The bad kind of procrastination
We can sum this type up as:
“Putting off doing the right thing until tomorrow.”
Unlike the first kind of procrastination, this one can wreak an incredible amount of damage and destruction. What makes it so dangerous?
It’s simple – it presents a harmless front.
Tomorrow feels very close – it seems very reasonable to put something off until tomorrow, whatever it is. It doesn’t feel like you’re saying “I’m not going to do this.” It feels like “I am going to do this. Just not yet.”
And that’s where it gets you.
Because tomorrow never comes. There is only the present moment. Tomorrow never becomes today – it’s eternally “tomorrow.” It’s a moving target. A mirage. The pot of gold at the end of the rainbow.

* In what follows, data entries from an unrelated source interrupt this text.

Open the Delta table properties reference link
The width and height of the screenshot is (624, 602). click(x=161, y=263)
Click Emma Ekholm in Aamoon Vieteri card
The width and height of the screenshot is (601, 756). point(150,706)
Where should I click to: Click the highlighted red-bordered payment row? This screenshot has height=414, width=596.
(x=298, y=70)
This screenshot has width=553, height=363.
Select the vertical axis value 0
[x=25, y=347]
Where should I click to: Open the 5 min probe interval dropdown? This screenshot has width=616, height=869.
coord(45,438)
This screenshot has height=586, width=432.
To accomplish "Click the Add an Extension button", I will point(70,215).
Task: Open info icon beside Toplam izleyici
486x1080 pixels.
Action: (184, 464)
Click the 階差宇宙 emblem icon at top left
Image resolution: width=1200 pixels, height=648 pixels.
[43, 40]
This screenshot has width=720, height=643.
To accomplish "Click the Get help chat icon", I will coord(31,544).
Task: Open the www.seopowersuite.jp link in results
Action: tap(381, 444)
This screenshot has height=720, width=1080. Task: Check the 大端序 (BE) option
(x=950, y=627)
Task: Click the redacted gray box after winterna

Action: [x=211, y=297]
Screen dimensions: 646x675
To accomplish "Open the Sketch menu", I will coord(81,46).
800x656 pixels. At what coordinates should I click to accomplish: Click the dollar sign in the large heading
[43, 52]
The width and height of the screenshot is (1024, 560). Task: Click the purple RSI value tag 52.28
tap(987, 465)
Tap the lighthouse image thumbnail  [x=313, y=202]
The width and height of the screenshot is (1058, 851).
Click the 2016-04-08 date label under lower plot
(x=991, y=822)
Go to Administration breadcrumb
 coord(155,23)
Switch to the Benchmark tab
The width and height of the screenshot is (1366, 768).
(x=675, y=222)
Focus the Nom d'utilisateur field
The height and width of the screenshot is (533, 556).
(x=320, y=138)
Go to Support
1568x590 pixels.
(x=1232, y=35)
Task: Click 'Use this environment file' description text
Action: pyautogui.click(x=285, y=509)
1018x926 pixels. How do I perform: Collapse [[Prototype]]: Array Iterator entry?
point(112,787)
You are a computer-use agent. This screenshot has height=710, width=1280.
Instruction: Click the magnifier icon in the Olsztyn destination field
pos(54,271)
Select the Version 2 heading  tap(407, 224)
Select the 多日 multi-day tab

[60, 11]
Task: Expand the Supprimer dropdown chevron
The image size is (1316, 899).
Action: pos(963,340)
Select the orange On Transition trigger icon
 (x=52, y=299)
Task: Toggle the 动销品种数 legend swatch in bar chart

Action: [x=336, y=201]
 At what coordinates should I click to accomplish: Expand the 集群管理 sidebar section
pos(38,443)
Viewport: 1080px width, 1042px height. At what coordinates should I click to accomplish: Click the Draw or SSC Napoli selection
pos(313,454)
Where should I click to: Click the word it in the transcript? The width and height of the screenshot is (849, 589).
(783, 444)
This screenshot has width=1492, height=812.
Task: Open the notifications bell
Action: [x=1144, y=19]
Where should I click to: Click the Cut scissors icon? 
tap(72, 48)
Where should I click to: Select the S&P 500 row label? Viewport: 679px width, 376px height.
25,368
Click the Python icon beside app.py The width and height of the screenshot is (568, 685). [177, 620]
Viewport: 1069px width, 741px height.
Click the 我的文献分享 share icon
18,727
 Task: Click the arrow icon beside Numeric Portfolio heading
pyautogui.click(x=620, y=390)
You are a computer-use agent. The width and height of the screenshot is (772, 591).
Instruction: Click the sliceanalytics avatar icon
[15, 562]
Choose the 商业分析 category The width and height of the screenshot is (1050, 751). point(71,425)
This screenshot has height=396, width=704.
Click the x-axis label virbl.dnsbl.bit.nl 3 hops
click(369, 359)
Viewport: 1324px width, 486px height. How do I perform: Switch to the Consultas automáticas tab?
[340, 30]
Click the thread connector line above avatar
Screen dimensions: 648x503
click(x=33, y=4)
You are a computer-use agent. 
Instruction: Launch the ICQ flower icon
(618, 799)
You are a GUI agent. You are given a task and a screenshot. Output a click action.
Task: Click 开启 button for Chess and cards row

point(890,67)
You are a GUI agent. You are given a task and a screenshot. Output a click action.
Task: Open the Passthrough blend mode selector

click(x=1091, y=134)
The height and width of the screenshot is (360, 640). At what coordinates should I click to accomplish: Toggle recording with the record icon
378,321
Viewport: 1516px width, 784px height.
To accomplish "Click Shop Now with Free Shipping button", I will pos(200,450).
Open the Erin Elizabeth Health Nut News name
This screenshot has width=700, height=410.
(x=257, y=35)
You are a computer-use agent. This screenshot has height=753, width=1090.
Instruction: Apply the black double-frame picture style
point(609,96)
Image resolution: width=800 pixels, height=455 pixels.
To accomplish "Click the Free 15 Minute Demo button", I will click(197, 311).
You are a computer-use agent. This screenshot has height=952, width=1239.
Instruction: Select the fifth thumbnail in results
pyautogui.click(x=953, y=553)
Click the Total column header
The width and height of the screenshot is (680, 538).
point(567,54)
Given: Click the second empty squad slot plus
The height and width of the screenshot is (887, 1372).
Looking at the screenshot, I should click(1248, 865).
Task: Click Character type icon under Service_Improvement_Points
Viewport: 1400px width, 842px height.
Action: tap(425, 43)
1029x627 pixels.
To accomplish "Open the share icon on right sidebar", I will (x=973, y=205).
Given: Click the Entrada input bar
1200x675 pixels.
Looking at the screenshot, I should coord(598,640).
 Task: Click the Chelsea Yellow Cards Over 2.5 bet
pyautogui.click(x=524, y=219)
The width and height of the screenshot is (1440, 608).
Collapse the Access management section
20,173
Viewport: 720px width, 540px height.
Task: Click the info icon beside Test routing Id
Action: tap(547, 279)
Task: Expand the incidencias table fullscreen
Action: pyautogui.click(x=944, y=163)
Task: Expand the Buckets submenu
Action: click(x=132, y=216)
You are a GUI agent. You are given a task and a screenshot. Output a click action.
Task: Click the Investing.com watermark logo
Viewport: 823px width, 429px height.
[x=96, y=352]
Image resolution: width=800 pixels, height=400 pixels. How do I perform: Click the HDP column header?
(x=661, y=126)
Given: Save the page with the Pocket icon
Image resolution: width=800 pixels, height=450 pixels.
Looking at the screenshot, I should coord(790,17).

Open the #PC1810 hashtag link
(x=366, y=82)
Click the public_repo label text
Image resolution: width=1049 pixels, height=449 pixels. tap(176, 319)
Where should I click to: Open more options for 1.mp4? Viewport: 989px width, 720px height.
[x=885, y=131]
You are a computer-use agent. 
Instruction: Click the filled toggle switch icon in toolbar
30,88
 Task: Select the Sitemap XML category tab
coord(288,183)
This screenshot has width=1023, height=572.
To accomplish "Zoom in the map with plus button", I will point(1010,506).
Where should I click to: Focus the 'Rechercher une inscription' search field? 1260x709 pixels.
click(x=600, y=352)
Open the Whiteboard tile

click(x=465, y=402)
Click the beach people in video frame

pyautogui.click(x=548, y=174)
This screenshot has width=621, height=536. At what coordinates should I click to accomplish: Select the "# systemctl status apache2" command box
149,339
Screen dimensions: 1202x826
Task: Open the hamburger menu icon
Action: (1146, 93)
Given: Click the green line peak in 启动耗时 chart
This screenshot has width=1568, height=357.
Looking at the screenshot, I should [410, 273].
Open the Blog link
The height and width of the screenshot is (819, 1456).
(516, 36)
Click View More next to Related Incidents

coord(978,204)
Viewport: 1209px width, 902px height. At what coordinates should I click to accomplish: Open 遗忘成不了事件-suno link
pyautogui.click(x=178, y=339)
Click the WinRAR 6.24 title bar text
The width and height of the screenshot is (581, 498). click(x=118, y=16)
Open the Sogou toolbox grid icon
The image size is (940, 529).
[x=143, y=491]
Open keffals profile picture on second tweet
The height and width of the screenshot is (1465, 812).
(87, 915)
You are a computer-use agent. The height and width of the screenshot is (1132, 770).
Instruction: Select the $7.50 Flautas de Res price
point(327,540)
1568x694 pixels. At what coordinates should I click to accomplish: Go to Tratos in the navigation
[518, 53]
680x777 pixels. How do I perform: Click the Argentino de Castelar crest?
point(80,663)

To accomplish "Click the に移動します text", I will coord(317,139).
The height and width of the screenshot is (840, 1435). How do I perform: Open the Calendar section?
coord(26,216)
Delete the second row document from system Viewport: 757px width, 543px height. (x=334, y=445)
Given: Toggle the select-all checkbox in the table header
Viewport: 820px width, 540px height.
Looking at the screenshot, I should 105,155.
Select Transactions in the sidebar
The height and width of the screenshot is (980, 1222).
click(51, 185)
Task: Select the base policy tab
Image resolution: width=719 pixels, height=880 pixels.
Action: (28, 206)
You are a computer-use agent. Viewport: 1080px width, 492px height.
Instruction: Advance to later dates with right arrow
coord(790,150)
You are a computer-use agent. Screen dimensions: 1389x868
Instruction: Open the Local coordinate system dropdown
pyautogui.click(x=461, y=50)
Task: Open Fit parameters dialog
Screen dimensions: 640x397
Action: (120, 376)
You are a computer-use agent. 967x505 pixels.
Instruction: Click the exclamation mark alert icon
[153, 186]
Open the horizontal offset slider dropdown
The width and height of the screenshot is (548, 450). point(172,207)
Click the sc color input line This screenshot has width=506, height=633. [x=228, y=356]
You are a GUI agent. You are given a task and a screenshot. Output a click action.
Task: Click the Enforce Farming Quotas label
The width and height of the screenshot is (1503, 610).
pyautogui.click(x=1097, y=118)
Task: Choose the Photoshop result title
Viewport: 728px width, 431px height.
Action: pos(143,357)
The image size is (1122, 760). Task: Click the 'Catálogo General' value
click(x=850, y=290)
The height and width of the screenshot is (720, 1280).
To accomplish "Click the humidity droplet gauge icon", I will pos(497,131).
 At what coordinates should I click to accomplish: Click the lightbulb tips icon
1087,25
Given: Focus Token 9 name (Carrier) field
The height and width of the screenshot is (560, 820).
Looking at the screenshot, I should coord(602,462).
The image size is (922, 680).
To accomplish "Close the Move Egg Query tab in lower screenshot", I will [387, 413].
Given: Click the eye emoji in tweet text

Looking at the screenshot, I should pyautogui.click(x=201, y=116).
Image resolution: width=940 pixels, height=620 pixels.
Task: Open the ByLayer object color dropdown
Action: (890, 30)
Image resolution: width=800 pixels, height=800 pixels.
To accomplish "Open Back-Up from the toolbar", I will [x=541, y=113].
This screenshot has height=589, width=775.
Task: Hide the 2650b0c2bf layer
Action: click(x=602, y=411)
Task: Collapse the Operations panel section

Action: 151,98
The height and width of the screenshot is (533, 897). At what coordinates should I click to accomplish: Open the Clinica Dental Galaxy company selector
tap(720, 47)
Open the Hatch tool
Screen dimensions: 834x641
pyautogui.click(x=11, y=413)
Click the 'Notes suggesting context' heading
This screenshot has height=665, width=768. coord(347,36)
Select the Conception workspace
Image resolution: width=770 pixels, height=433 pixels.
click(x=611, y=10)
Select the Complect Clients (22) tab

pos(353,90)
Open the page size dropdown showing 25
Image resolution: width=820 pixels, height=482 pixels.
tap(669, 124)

If you feel like you don’t quite have it in you to do the right thing today, what makes you think tomorrow is going to be any different?
It’s a muscle
Doing the right thing is a muscle. Which means that with use it will grow, and with neglect it will shrink – either a virtuous cycle, or a vicious cycle.
In every moment, you are presented with a wonderfully binary choice – do the right thing, or don’t do the right thing. Putting it off until tomorrow might feel like it’s somewhere neutral, somewhere in-between. Sorry to be the bearer of bad news, but it’s really just a tarted up way of choosing “don’t do the right thing.”
Every time you choose to do the right thing, the muscle grows. Every time you choose “don’t” – whether you realise that’s what you’re doing or not – it shrinks. It’s as simple as that.
Don’t confuse putting off busywork with putting off doing the right thing. One is of little to no consequence. One is as important as life or death.